## Collected data

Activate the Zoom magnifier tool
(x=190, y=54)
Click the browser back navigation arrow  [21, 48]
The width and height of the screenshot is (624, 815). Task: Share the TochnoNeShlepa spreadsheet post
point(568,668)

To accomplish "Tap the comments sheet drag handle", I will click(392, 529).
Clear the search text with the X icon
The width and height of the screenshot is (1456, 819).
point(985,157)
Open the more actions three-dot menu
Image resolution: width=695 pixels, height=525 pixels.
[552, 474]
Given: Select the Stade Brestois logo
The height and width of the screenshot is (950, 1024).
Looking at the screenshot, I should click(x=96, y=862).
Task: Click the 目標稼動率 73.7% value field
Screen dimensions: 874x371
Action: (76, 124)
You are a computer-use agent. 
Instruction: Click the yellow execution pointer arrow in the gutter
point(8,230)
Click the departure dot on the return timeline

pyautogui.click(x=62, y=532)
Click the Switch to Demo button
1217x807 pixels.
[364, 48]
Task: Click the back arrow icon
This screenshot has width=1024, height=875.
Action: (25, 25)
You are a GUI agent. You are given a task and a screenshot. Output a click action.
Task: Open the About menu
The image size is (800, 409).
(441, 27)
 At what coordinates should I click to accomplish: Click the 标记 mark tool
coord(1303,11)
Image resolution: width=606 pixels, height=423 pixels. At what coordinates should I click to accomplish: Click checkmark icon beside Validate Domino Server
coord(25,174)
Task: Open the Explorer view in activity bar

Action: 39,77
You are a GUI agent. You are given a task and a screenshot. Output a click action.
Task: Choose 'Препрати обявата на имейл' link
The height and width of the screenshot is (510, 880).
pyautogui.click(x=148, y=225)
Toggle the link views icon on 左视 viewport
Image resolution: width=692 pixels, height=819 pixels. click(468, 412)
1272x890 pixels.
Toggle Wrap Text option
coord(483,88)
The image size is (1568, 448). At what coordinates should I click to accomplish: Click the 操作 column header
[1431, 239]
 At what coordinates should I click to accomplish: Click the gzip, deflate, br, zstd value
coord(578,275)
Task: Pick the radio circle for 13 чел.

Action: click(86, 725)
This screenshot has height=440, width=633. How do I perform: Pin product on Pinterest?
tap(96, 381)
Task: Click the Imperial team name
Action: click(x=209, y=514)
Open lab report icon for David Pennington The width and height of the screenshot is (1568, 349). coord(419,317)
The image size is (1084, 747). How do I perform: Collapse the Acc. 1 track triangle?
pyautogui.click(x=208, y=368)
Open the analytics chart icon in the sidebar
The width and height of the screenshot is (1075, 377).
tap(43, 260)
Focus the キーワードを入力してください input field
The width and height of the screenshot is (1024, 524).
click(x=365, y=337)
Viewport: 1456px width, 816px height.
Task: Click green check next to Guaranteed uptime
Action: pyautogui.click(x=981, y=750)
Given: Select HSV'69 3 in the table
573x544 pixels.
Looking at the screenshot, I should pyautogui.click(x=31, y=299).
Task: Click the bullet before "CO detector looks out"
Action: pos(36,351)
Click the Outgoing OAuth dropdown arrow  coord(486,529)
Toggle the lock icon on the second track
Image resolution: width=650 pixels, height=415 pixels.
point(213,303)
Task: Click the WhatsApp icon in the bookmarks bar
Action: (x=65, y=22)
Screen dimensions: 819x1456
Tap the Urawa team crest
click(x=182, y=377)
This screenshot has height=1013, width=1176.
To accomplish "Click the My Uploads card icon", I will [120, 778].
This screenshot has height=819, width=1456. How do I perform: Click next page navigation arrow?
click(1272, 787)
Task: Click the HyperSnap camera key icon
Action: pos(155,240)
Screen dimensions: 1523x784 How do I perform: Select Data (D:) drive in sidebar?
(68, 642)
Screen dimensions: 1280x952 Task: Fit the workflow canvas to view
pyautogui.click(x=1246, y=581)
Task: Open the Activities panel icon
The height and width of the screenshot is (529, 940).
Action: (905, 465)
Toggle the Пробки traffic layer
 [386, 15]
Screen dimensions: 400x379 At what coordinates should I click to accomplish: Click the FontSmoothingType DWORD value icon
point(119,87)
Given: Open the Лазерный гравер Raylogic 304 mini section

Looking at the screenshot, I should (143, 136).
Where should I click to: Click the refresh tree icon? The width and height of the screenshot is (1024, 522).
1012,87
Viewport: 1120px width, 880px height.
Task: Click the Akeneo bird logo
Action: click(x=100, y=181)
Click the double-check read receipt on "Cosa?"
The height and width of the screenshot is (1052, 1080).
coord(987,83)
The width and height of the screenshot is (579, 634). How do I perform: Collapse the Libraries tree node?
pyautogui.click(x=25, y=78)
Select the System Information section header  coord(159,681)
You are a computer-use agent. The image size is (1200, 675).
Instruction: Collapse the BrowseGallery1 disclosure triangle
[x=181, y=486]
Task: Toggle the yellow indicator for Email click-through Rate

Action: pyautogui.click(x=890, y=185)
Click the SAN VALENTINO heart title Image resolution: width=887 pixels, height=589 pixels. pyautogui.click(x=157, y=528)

## What you are asked to do
Please return all lines above in which the string "menu" is found.

## Response box
Open the more actions three-dot menu
Task: Open the About menu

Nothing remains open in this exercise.